Но сентябрьских роз горька планида:
Суждено им скоро облететь.
Как боюсь я декабря, Лолита,
Как хочу я больше не стареть.
Нью-Йорк, 19 декабря, воскресенье, полное одиночества, страстных мечтаний, сожалений и тоски.
* * *
Долорес Гарсиа Гийому Фонтену
Я в одиночестве проделала этот долгий путь по пустынной дороге из Боготы в Лиму. Я искала на себе твой взгляд. У меня было ощущение, что я играю некоего персонажа: страдающего, несчастного, измученного, персонажа, который не должен был бы найти свое воплощение на сцене, и я пыталась сыграть его хорошо, без излишней аффектации. Не сомневаюсь, что ты понимаешь меня. Сейчас я уже вернулась в Лиму. Позвонил грустный молодой человек, потом Эрнандо Таварес пожелал узнать, как прошло твое путешествие, затем звонила милая Марита Мигес. Сколько вещей и сколько людей будет мне отныне напоминать о тебе! Пиши мне, Гийом, пиши свои письма, tiernas y enamoradas[55], и помни, что здесь, в этом странном и таинственном городе, живет женщина, чья жизнь переменилась благодаря чуду любви.
Долорес
Лима, пятница, 5 часов.
* * *
Гийом Фонтен Долорес Гарсиа
Лолита, завтра я возвращаюсь во Францию. Вчера в Филадельфии состоялась моя последняя лекция. Я говорил о Корнеле. В действительности же я говорил о нас. Ах, если бы ты была со мной! Правда, ты не присутствовала бы на этой лекции. Ты отыскала бы здесь, в Филадельфии, какого-нибудь драматурга, чье влияние было бы столь же сильным, что и мотор его «кадиллака»… Это я злюсь, потому что сердце мое полно тобой. Я так полюбил твои письма, «tiernas y enamoradas». Твой французский прекрасный, потому что очень простой. Я «ласкаю свое лицо, ведь оно принадлежит тебе», как хорошо сказано…
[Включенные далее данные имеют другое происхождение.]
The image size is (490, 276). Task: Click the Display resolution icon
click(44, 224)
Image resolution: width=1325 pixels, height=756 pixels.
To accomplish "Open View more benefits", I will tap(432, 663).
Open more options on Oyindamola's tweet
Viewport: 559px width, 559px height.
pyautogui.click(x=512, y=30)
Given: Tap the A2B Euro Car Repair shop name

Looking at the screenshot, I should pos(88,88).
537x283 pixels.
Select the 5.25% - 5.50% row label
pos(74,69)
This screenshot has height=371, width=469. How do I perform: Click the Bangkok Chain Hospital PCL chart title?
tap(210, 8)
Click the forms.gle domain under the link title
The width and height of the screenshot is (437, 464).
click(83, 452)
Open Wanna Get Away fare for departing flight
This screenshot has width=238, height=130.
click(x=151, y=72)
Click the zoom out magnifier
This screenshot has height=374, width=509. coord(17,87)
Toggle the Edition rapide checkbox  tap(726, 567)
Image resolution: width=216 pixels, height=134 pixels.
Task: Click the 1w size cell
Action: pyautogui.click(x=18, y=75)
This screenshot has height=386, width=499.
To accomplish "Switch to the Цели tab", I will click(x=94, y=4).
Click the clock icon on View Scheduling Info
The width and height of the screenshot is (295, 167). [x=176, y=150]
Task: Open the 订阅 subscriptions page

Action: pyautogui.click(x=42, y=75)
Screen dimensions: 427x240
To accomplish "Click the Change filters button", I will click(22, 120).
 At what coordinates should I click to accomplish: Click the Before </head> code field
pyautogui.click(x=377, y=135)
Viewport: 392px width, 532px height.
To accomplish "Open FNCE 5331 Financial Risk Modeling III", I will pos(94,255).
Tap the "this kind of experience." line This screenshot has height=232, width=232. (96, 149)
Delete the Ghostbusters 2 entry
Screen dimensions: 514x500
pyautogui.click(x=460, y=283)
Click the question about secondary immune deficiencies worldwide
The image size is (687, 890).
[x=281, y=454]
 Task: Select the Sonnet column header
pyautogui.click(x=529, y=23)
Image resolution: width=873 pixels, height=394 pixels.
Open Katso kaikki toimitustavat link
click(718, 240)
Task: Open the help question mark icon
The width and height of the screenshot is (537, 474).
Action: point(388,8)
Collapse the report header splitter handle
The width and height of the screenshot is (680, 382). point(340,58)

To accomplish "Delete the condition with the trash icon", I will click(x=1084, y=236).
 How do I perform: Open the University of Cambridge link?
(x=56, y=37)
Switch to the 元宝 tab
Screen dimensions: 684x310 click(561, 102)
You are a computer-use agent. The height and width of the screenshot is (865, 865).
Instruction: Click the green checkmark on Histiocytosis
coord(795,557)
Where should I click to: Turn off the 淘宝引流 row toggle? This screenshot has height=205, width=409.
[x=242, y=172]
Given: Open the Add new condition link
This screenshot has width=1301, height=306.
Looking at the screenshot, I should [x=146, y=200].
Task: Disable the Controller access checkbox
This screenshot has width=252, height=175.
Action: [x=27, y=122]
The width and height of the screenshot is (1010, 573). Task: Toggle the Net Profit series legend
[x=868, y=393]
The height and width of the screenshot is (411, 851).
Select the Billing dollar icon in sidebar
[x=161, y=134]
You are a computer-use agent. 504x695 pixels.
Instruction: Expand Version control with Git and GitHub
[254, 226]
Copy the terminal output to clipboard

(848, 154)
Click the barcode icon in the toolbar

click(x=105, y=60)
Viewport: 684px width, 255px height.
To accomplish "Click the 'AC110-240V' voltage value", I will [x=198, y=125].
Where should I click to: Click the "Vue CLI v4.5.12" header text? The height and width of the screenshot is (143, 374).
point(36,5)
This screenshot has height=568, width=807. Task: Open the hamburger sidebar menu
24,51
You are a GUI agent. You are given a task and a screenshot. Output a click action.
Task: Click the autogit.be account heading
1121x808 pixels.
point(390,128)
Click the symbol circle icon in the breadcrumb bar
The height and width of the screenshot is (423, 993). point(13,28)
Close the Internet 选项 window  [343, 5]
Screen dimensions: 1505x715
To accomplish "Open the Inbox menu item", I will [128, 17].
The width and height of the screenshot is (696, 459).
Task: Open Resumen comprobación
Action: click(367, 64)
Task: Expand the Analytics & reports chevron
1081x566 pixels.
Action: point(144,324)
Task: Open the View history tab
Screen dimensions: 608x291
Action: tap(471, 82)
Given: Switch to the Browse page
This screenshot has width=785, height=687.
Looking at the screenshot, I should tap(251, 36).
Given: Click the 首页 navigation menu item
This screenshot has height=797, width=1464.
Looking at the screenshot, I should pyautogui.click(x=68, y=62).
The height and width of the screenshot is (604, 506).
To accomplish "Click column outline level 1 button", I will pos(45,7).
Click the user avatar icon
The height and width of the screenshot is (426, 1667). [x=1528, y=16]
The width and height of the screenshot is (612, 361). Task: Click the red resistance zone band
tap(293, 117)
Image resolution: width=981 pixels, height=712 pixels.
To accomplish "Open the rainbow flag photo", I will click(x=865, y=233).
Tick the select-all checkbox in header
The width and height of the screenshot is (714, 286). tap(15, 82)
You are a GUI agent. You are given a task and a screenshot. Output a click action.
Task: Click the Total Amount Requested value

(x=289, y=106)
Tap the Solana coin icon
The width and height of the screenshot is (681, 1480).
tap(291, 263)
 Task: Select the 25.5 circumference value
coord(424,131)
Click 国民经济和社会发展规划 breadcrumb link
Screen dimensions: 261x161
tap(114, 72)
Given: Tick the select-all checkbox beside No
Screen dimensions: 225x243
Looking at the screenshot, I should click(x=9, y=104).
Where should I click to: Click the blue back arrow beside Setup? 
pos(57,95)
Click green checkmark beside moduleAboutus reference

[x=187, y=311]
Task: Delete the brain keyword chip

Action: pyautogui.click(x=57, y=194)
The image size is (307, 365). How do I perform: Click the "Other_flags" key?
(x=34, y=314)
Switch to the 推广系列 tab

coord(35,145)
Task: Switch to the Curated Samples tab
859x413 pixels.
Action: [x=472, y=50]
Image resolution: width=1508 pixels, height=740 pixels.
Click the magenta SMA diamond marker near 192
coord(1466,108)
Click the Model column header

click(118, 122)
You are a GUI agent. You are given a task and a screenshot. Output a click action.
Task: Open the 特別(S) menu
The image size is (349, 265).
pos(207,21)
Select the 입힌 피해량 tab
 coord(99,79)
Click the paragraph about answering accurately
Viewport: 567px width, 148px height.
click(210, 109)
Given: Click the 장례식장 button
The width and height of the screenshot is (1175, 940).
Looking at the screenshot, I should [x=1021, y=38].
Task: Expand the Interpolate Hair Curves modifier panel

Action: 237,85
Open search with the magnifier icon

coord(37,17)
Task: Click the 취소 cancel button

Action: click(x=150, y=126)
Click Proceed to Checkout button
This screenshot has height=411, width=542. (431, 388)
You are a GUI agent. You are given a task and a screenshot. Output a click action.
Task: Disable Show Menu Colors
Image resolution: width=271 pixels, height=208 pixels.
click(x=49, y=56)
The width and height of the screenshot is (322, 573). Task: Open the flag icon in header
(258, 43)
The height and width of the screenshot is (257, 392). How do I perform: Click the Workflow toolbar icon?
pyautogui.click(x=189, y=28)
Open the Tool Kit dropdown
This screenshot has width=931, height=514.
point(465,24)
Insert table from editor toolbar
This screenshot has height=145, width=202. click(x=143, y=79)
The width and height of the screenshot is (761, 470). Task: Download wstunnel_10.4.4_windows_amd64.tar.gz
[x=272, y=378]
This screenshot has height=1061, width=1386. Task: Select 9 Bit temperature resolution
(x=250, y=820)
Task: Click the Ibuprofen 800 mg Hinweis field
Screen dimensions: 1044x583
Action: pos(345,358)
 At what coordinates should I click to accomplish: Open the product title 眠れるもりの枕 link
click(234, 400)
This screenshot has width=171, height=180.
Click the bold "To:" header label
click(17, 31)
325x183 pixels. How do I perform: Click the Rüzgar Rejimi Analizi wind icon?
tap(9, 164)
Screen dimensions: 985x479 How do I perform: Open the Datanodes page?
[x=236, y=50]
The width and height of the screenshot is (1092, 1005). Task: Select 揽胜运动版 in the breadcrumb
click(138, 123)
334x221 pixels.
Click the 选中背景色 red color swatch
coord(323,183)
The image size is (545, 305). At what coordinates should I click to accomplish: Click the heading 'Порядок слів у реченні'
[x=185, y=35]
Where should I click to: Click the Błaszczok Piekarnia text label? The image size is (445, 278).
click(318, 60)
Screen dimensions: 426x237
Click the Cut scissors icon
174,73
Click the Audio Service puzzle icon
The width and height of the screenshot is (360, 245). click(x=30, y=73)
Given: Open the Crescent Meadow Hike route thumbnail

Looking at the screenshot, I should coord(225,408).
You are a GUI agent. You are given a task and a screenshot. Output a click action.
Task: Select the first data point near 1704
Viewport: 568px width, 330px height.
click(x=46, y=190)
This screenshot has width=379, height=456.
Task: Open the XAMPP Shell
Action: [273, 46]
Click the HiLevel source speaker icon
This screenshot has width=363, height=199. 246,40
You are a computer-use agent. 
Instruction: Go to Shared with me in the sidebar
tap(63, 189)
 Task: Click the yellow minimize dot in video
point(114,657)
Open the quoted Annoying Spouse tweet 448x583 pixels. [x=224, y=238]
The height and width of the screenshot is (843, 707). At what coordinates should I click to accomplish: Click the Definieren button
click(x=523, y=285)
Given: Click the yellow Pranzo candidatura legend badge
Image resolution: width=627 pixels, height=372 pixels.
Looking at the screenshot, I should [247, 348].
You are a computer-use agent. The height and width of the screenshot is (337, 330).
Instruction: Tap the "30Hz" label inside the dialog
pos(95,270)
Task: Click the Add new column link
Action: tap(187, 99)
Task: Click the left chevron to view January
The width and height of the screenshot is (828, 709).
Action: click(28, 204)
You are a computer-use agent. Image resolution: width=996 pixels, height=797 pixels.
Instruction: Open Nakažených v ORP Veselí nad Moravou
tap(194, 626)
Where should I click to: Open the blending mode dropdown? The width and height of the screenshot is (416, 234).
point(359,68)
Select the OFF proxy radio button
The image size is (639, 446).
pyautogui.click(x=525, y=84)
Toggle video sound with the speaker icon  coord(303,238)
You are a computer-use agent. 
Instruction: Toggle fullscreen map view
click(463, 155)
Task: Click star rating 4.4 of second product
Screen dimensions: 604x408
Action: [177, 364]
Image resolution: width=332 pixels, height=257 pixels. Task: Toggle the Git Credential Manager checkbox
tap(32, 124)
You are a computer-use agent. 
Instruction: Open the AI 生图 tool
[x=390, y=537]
Сегодня, как и в тот наш последний, печальный вечер в Боготе, мне нужно собирать чемоданы. Увы! В спальне я больше не вижу твоей белокурой головки. Из своего окна на двадцать первом этаже я смотрю, как сменяются на перекрестке зеленые и красные огни светофора, изумрудные и рубиновые. Носишь ли ты мой золотой крестик, querida? В этот момент, когда настала пора вновь возвращаться в мир, столь отличный от заколдованного кокона, в котором мы с тобой прожили две недели, мне случается произнести подобно тебе: «Подумать только, все это было!» Но эта яркая точка становится моей вселенной.
Загляни в сердце ближнего твоего – собственное сердце, – но не обращай внимания на всю ту грязь, которой много в любом человеческом сердце. Иди дальше и не останавливайся, пока не отыщешь невинность и нужду…
Поль Валери
Из газет Эрве Марсена узнал, что Гийом Фонтен прибывает 27 октября на лайнере «Иль-де-Франс». По телефону он поинтересовался у мадам Фонтен, не желает ли та, чтобы он поехал с ней в Гавр.
– В Гавр? – переспросила она. – Зачем? Там, на корабле, будет ужасное столпотворение, мне вряд ли удастся поговорить с мужем. А потом еще возвращаться в Париж, в купе с чужими людьми… Нет, я буду встречать его на вокзале Сен-Лазар. Этого достаточно… Вам тоже Гийом будет очень рад.
Ее голос казался усталым и равнодушным. Разве так должна была говорить женщина, которой предстояло увидеть мужа после столь долгого отсутствия? Марсена пришел к поезду на вокзал Сен-Лазар и увидел там сидящую на скамейке мадам Полину Фонтен, усталую и раздраженную. Встав перед ней, Эрве заговорил о том, какую радость она, должно быть, испытывает сейчас; она отвечала осторожно и сдержанно и ловко перевела разговор на посторонние вещи: заговорила о последнем романе Бертрана Шмитта, о генеральной репетиции у Леона Лорана, о новой машине, которую получила наконец у Ларивьера, как раз к возвращению Гийома. Ее неестественный тон обескуражил Марсена, и когда он увидел, что толпа ринулась бежать по платформе, то почувствовал облегчение. На вокзал торжественно прибывал трансатлантический состав. Эрве с трудом прокладывал путь для госпожи Фонтен. Из вагонов хлынули пассажиры, приходилось пробираться против течения. Наконец издалека он увидел человека, который растерянно оглядывался по сторонам и пытался привлечь внимание носильщика, потрясая тростью. Эрве подбежал к Фонтену и нашел, что тот прекрасно выглядит, помолодел и загорел.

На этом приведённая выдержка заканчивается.